Maud RIEU – L’homme-oiseau

Illustration Raphaël GROSSOT

Illustration Raphaël GROSSOT

La musique résonne sur les hauts plateaux malgaches. Un millier de personnes est venu célébrer Ravorona. La foule se déhanche au son des cuivres, soulevant la poussière rouge de ces terres qui s’étendent à perte de vue. Le buffet est immense : zébu, porc, riz, achards de légumes emplissent les tables, pour l’occasion, dressées dans le cimetière.

Ici, tout le monde connaît Ravorona. Une célébrité contée, transmise, enjolivée par les légendes chères aux Malgaches. Je ne le connais que par les dires de ses descendants qui m’accueillent. Aujourd’hui je vais faire sa connaissance. Personne n’a pu me décrire son visage : Ravorona est mort depuis plus de deux cents ans. Cet après-midi, il va revoir le soleil.

Ce vendredi c’est jour de famadihana,de retournement de mort, à Ambohibary. L’enjeu est sacré : avant le coucher du soleil, les os du mort doivent être déterrés, enveloppés dans de nouveaux linceuls puis transportés à travers le village. Ainsi son aura continuera de protéger les habitants et son âme rejoindra le monde des ancêtres pour y trouver le repos. Une tradition honorée pour chaque défunt malgache tous les trois, cinq ou sept ans ou lorsqu’un descendant rêve que le mort a froid. Il n’est alors plus en mesure de protéger les siens, le revêtir devient priorité. Invitée à la fête, je mesure l’honneur qui m’est fait entre appréhension et excitation : les étrangers ne sont pas souvent témoins du cérémonial.

Ravorona connaît bien le village d’Ambohibary, «rizière» en malgache. C’est lui qui l’a créé. Venu du Nord, il a investi ces terres arides du centre de Madagascar et y a fait pousser du riz, première ressource économique maintenant. Il était bâtisseur, couvreur de toits et sage du village. Respecté pour sa bonté, il fut mythifié pour sa rapidité à marcher. Une poignée d’heures seulement le menait à Antananarivo, distante de 130 kilomètres, sur des routes sinueuses accrochées aux montagnes. L’exploit de l’homme-oiseau alimente toujours les fables malgaches.

J’ai rencontré Ravorona après un voyage en taxi de plusieurs heures sur ces mêmes routes qui serpentent entre rizières et champs de poussière. Au bout, Ambohibary. La rue principale en terre et les quelques maisons en tôle sont désertes en ce début d’après-midi. «Marche tout droit, suis la musique, tu trouveras le cimetière», me conseille le chauffeur de taxi. J’approche lentement, m’interrogeant sur ma légitimité à assister à l’événement. L’invitation était sincère mais l’intrusion n’est-elle pas déplacée ? Au bout de la rue, mes doutes se dissipent. La fête est immense, je suis accueillie avec sourires et appels à la danse. Tous les habitants sont réunis autour des tombes. Tous sont venus célébrer Ravorona.

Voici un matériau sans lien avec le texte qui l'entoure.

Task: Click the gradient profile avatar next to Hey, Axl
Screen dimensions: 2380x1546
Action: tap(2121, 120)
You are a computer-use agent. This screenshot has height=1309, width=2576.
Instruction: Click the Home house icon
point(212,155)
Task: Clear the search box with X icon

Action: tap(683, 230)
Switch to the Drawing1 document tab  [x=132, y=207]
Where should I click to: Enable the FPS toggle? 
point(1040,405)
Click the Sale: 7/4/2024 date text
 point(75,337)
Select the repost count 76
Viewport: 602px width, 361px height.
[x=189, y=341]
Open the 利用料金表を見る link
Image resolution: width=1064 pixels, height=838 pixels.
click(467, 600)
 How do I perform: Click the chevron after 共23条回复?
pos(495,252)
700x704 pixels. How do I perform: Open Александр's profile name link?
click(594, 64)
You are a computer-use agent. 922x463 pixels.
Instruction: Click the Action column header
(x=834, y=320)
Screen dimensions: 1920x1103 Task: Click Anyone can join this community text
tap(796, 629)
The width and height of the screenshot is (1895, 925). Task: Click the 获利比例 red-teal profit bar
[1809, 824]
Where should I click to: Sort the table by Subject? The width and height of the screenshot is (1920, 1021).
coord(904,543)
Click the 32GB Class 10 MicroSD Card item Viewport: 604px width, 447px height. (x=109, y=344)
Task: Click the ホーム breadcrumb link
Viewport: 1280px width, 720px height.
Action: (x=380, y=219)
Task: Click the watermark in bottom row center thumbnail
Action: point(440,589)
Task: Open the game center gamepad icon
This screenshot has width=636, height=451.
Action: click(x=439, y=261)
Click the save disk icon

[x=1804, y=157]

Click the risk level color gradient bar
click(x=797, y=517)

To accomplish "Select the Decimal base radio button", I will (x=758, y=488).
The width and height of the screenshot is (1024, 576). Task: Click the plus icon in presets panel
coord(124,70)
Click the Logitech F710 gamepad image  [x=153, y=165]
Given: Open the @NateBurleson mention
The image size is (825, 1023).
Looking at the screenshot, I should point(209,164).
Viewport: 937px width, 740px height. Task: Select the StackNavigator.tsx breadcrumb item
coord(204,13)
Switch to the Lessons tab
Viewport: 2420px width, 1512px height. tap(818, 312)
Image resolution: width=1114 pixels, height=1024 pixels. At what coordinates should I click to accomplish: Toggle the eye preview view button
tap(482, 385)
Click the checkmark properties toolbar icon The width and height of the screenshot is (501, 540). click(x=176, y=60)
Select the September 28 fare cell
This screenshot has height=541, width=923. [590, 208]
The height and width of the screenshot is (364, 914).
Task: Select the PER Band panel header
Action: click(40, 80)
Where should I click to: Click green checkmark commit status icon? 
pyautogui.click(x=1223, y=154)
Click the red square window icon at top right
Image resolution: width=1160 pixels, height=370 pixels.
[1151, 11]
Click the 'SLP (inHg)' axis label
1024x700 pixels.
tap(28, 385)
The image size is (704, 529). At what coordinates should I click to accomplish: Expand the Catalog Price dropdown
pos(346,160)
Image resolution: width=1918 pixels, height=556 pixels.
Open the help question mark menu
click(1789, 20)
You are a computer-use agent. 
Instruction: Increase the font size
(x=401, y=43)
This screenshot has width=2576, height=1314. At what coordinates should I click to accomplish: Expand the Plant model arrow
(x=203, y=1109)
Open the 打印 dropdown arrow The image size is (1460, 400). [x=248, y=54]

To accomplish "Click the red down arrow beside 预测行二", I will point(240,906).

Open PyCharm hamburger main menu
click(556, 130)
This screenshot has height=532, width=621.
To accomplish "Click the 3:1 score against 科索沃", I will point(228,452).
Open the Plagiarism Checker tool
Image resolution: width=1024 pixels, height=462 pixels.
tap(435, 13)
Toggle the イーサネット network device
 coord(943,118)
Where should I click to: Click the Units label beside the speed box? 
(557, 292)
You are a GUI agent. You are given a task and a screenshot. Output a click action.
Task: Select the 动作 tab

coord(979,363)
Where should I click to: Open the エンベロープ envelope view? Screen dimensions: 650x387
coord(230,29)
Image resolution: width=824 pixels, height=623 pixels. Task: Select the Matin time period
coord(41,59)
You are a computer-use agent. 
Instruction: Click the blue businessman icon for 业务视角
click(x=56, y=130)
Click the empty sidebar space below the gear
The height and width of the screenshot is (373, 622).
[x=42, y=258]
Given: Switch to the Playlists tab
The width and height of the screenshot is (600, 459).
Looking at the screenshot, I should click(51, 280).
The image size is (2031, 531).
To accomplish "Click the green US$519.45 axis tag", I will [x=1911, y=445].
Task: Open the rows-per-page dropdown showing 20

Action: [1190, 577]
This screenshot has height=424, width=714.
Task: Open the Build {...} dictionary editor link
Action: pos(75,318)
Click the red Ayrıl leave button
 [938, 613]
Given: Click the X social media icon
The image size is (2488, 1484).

Ici, la communion avec le défunt se fait en transe et déjà s’échangent les bâtons de chanvre, de main en main, de lèvres en lèvres. Pour la cérémonie, la municipalité a levé l’interdit : pendant quelques heures encore, fumer est toléré. Les vapeurs de cannabis s’élèvent aux alentours de la tombe, inabordable tant la foule se presse pour apercevoir l’homme-oiseau. Tout l’après-midi, j’observe la scène à l’écart. Y prendre part serait malvenu. Au chanvre se mêle le toaka gasy, l’alcool pur de canne à sucre que les gorges non initiées ne peuvent apprécier. La magie du mélange opère, l’état de grâce emporte peu à peu les célébrants. Cuivres et percussions répètent inlassablement mélodies et rythmes que suivent les fesses ondulantes et les pieds frappant la terre. Les bras se lèvent, les cris retentissent, tous cherchent l’extase. A 15 heures, l’étau de la foule se resserre autour du tombeau. Enfin, il apparaît.

De Ravorona ne reste qu’un petit tas d’os que les offrandes dissimulent aisément. Enroulés dans plusieurs linceuls, ils gardent rondeurs et forme humaine. La vision est déroutante mais n’a rien de rebutant. La scène est euphorique : vécue comme une fête, la mort perd tout son tragique. Lentement, Ravorona est sorti de terre. La manœuvre est longue, il ne faut pas briser le fragile squelette. La foule envoûtée se presse. Chacun veut toucher le défunt, gage de réussite et de fertilité. La musique redouble d’intensité pour accompagner le rituel. Dérouler les bandelettes, nettoyer les os, les enrouler dans un nouveau linceul rouge sang. Enfin la grande heure de Ravorona est arrivée : il est prêt à défiler dans les rues du village. De son village.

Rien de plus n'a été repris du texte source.